This guy was interesting – and his home brew wasn’t half bad. He was a refugee from California, the one place in the US of A where people have been rude to me; so we were able to trade stories about how obnoxious they can be down there, and I was able to expound my theory that it has to do with the weather: namely, that there isn’t any. Anyway, this guy had moved to Colorado , gone through college in Fort Collins , graduated with a degree in... well, I forget, but it had nothing at all to do with banking. So off course that’s where he ended up – in a bank in Gordon, working for his uncle, I believe, who just happens to own the place. Clearly he got lucky. Not once, but twice, because along the way he found himself a charming young gal – wife, girlfriend, he never said – who hails from the Ukraine . And as soon as I started talking about what I’m doing here, which of course didn’t take long, she told me that she works in a nursing home in Gordon and guess who one of her charges is? The lady whose words I was quoting the other day, Caroline Sandoz. She insisted that I ought to call in and see her, and I think I will. I can’t say that I will do so without a degree of trepidation, because I know that these conversations can be pretty one-sided; but I think this in an opportunity not to be missed. At least I can take with me the book she gave me back in `96, with her inscription in it. It may jog her memory.

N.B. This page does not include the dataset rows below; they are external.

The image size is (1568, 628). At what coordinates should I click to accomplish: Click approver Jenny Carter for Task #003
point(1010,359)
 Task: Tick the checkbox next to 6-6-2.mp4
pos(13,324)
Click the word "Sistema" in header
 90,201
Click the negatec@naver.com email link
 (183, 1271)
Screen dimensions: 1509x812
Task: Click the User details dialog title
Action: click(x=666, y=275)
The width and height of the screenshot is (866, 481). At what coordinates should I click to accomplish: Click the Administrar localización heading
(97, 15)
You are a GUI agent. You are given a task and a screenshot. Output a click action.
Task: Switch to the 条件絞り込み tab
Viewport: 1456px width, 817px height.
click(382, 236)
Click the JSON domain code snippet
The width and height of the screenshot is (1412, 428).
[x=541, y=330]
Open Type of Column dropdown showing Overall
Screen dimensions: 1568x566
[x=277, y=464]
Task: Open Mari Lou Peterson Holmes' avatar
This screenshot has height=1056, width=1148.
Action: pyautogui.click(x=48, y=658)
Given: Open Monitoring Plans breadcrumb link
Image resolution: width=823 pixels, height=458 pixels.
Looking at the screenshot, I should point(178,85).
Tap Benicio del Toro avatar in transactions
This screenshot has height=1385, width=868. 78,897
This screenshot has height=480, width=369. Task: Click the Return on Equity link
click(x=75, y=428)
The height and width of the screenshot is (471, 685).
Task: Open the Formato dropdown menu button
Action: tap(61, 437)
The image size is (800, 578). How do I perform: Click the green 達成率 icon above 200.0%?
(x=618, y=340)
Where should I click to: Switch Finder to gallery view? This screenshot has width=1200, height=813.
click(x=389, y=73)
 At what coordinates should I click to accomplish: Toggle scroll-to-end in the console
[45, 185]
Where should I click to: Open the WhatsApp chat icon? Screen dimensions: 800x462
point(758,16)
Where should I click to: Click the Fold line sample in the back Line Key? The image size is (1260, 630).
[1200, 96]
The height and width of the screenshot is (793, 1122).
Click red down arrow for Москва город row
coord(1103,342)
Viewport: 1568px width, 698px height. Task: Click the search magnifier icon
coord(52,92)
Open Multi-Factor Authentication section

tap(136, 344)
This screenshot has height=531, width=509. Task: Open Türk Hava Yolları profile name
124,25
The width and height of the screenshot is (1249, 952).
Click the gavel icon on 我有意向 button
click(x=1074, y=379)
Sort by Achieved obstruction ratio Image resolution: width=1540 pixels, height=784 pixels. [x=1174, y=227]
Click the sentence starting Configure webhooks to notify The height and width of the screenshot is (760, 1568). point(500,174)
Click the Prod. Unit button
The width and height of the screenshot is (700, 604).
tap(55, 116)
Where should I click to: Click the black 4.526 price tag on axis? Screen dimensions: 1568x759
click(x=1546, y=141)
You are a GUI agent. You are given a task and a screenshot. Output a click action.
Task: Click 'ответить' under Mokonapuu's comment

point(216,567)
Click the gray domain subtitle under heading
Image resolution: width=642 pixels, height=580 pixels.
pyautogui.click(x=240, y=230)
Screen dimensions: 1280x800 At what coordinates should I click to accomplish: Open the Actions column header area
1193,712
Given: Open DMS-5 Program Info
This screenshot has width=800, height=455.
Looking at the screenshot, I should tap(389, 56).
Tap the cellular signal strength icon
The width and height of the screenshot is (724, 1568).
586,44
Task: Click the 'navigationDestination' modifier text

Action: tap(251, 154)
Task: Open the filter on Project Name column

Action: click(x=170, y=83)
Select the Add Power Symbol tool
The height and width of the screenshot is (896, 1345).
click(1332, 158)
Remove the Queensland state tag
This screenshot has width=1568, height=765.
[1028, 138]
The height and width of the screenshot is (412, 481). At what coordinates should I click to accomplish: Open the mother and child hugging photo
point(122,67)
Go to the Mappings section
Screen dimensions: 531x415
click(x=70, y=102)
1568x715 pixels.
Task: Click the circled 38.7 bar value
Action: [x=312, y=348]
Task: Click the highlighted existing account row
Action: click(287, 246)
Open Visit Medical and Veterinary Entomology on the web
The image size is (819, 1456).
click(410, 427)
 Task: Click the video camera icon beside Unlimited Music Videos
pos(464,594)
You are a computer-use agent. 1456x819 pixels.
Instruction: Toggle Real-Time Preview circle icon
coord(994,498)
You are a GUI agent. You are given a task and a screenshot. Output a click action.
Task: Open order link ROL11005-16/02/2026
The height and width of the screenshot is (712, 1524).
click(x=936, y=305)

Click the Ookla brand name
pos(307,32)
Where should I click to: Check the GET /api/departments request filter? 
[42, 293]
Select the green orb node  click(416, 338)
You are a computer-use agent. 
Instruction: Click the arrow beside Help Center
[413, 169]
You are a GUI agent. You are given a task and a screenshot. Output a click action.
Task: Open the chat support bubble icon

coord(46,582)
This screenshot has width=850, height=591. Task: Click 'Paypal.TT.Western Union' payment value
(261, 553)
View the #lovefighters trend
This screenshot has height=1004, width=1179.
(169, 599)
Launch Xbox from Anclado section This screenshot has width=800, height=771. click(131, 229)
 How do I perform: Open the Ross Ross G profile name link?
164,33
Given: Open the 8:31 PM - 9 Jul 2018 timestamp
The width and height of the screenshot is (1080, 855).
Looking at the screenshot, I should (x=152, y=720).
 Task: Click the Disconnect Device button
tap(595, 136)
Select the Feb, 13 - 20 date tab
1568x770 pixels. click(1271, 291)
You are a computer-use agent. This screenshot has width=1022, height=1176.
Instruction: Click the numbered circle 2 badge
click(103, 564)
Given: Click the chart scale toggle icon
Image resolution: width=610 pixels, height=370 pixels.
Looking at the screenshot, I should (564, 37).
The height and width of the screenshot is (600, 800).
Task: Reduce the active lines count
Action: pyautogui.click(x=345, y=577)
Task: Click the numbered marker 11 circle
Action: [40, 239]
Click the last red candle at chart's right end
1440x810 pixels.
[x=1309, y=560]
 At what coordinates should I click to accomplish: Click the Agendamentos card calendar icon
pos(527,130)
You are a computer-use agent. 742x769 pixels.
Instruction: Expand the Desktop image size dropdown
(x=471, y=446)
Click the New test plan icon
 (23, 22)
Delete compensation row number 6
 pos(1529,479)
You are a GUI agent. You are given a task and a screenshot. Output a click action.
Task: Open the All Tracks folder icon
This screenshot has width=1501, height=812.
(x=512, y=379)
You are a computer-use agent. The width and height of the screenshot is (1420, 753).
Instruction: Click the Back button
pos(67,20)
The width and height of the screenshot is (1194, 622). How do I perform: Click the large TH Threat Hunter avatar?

I need to re-wind briefly. Yesterday was an outstandingly lovely day: refreshingly cool, with a sky as clear as you could wish for. On the way into Ken’s place I stopped to admire the collection of skulls – mostly cattle, I think – which he has piled on an old wagon, not far from the house, and the archway built of antlers which you pass under on the way into the yard
I got to talk to a lot of people, and was surprised at how many I already knew. There was the guy from the body shop down town, and his brother, fresh back from Scotland with a flat cap stuck on his head; one of the ranchers I’d been talking to at the State Fair a couple of weeks back, in company with the lady who sells me mouse bait; one of the gals from the gas station with her husband and baby daughter; the crop farmer from south of Gordon whose place I visited recently, and a number of other people I’ve been introduced to over the past few months. We talked about their lives and travels, about mine, and we strayed into the two areas I was always told to avoid: politics and religion. Now that I’m barely four weeks away from leaving here, I may as well say how relieved I am – hugely relieved – by the religious scepticism of most of the folk I’ve met. And that’s all I’ll say.
As the sun went down the temperature plummeted. One or two people started drifting home, and it was soon time to light up the big old stove in the barn where people were starting to gather.
Good food, good drink, great company – and, as I say, no headache this morning. That’s what I call a party.